Answer

**step1** Understanding the problem

The problem asks for the probability that a card drawn from a standard deck of 52 cards will not be an ace. We are given that each outcome is equally likely.

**step2** Identifying the total number of outcomes

A standard deck of cards contains 52 cards. Therefore, the total number of possible outcomes when drawing one card is 52.
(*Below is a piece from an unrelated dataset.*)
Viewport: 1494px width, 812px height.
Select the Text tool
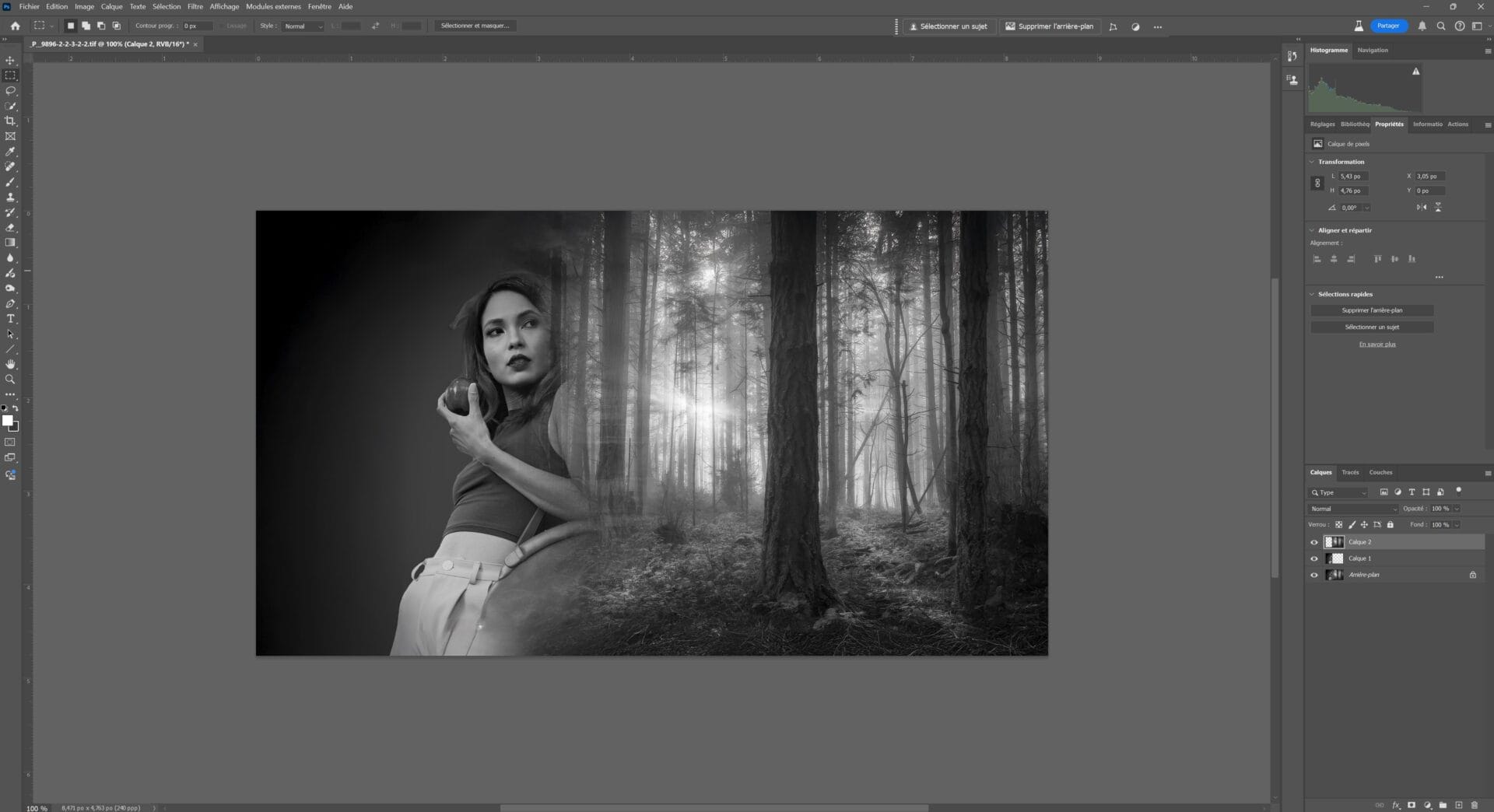pos(10,319)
**step3** Identifying the number of favorable outcomes

We want the card drawn to "not be an ace".
A standard deck of 52 cards has 4 aces (Ace of Spades, Ace of Hearts, Ace of Diamonds, Ace of Clubs).
To find the number of cards that are not aces, we subtract the number of aces from the total number of cards:
Number of non-ace cards = Total cards - Number of aces
Number of non-ace cards = $$52 - 4 = 48$$

**step4** Calculating the probability

The probability of an event is calculated as the ratio of the number of favorable outcomes to the total number of outcomes.
Probability (not an ace) = $$\frac{\text{Number of non-ace cards}}{\text{Total number of cards}}$$
Probability (not an ace) = $$\frac{48}{52}$$

**step5** Simplifying the fraction

To simplify the fraction $$\frac{48}{52}$$, we find the greatest common divisor (GCD) of 48 and 52. Both numbers are divisible by 4.
Divide the numerator by 4: $$48 \div 4 = 12$$
Divide the denominator by 4: $$52 \div 4 = 13$$
So, the simplified probability is $$\frac{12}{13}$$.